[Saved entries]
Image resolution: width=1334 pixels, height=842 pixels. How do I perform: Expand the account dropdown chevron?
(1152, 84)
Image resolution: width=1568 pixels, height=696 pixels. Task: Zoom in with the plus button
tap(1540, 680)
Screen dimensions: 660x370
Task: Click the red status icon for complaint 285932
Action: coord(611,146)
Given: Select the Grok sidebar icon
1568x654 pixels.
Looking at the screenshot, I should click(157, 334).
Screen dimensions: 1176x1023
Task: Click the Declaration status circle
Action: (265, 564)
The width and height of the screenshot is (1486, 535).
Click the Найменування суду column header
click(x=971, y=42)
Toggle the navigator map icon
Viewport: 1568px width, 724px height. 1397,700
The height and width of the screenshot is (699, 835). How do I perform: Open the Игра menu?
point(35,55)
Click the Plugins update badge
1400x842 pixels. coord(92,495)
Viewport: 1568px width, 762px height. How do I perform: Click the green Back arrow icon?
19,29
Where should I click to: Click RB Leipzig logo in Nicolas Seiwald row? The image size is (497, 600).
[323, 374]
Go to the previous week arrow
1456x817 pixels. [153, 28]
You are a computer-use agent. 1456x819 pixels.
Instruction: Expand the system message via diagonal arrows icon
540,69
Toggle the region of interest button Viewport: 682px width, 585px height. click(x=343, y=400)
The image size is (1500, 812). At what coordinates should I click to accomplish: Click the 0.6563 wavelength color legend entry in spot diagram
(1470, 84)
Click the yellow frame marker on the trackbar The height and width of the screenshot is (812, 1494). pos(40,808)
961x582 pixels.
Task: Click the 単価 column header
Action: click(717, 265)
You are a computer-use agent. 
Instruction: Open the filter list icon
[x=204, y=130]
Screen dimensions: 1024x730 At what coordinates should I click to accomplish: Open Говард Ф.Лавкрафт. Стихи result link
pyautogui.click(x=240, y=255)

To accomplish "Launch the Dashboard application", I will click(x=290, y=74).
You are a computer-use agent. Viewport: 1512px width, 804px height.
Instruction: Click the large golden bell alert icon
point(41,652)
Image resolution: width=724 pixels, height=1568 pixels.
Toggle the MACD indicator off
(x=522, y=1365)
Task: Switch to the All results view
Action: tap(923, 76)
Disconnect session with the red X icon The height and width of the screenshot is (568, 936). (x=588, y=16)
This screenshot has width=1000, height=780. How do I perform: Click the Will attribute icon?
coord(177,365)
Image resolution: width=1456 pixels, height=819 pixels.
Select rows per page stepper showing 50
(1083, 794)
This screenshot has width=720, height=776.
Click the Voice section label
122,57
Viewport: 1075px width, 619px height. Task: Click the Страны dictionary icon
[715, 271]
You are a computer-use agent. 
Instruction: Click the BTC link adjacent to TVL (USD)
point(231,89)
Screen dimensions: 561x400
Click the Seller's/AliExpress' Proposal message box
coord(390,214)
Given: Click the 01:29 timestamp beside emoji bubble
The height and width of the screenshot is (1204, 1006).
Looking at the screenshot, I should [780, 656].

Problem to solve => Extract the lines from the one containing "Given: Select the Grok sidebar icon" through the one containing "Action: (265, 564)", both included, and repeat them verbatim.

Solution to the problem =>
Given: Select the Grok sidebar icon
1568x654 pixels.
Looking at the screenshot, I should click(157, 334).
Screen dimensions: 1176x1023
Task: Click the Declaration status circle
Action: (265, 564)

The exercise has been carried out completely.